Kalau memang benar apa yang dikatakan Neta.S Pane, Ketua Presidium Indonesian Police Watch (IPW), tentang kejadian salah tangkap oleh dua anggota polisi, terhadap seorang tukang gorengan, seperti yang diberitakan Merdeka.com :
"Sekitar tanggal 30 Mei, korban naik kereta api dan tiba-tiba ditangkap dua orang polisi di Stasiun Serang. Korban ditahan selama 9 hari di Polres Serang, dia disiksa dan disuruh ngaku sebagai pencopet," maka apa yang dilakukan kedua oknum polisi ini adalah tindakan tidak berkeprimanusiaan.

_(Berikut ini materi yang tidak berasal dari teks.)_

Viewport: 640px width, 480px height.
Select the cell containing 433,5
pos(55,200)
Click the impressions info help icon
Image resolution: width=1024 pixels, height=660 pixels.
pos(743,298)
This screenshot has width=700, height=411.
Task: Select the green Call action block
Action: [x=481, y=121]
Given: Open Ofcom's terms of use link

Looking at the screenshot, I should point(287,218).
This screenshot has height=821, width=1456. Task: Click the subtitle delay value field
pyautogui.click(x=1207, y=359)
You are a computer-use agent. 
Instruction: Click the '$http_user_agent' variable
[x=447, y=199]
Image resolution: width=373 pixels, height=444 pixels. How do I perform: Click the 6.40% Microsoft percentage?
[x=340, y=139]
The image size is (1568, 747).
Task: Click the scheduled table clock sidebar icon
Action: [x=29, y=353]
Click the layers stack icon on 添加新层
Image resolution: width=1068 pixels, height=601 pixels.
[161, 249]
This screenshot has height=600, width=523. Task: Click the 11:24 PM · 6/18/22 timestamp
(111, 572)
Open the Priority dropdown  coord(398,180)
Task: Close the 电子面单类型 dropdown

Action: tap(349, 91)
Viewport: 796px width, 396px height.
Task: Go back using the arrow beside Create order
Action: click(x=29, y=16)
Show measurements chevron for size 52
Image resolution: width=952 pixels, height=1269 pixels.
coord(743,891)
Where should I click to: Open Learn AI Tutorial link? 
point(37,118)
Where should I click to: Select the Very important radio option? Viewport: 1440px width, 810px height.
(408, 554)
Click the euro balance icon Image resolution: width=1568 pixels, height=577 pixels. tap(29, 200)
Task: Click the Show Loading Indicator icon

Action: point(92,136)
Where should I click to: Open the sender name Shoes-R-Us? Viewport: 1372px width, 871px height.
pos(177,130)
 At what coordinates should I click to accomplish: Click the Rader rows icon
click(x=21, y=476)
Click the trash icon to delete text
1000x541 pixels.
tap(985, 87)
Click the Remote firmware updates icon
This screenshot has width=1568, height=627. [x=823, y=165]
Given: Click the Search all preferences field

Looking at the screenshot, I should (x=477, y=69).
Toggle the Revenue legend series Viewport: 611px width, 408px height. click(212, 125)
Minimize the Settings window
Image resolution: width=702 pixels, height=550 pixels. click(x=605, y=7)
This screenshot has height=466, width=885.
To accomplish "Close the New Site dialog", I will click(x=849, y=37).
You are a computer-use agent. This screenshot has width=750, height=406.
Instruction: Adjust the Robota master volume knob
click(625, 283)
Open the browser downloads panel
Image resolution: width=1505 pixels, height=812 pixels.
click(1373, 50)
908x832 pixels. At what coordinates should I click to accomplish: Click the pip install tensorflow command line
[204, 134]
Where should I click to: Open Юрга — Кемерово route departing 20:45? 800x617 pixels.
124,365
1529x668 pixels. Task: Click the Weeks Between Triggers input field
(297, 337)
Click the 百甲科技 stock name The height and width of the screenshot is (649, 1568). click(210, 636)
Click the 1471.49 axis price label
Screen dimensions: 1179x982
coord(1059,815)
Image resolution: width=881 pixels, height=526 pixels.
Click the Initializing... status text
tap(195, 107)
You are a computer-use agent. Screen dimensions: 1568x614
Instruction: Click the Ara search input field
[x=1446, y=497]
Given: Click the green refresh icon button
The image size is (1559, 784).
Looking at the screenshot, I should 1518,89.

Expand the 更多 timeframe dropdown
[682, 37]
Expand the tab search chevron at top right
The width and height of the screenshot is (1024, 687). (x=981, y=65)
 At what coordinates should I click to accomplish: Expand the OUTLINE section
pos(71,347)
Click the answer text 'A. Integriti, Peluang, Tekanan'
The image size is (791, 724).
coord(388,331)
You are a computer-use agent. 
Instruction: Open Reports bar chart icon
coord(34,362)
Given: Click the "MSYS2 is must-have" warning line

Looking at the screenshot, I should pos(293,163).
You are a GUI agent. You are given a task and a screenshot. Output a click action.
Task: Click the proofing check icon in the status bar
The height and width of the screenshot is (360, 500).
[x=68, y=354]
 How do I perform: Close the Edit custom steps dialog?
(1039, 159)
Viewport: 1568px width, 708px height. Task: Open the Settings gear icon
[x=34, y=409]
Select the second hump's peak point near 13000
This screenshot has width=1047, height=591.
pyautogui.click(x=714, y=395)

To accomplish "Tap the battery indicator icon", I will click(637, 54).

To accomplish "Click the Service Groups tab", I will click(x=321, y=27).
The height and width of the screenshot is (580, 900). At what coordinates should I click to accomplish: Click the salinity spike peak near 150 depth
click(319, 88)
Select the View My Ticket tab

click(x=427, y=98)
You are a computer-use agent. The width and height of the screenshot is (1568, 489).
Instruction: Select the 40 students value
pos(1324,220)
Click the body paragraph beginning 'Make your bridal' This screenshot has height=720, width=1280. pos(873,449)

Korban salah tangkap, Jumhani, salah seorang warga Padasuka, Kecamatan Maja, Kabupaten Lebak. Korban tidak saja menderita karena penyiksaan, tapi juga menderita kerugian, barang dagangan dan uang hasil dagangan senilai 1,3 juta, dan KTP, yang disita polisi sampai saat dia dibebaskan tidak dikembalikan kepada koraban.
Sungguh ini perbuatan aparat yang tidak berkeprimanusiaan, kalau seperti ini cara aparat kita dalam melaksanakan tugasnya, maka akan banyak rakyat yang tidak berdaya akan menjadi korban tindakan yang tidak bertanggung jawab ini. Kedua oknum polisi ini harus mendapat sanksi yang setimpal dengan perbuatannya, bukan sekedar sanksi administrasi dan disiplin saja, tapi sanksi hukum sesuai dengan yang berlaku.
Atas kejadian itu, Neta menilai sudah terjadi kesewenangan di lembaga kepolisian. Dia mendesak agar kedua polisi yang menangkap dan menyiksa pedagang gorengan ini agar dipecat dari kesatuannya.
"Dua orang polisi ini harus dicopot karena mereka tidak pantas jadi polisi dan Kapolres Serang harus dicopot, sebab Kapolres tidak peduli apa yang terjadi di kantornya," tegas Neta.
Mana motto polisi "Mengayomi dan Melindungi Masyarakat," mestinya polisi memegang teguh motto ini, tidak bertindak gegabah dan menindas yang lemah. Selama ini seperti itu yang terlihat di masyarakat. Menindas terhadap yang lemah dan menyembah kepada yang berkuasa dan yang memiliki uang.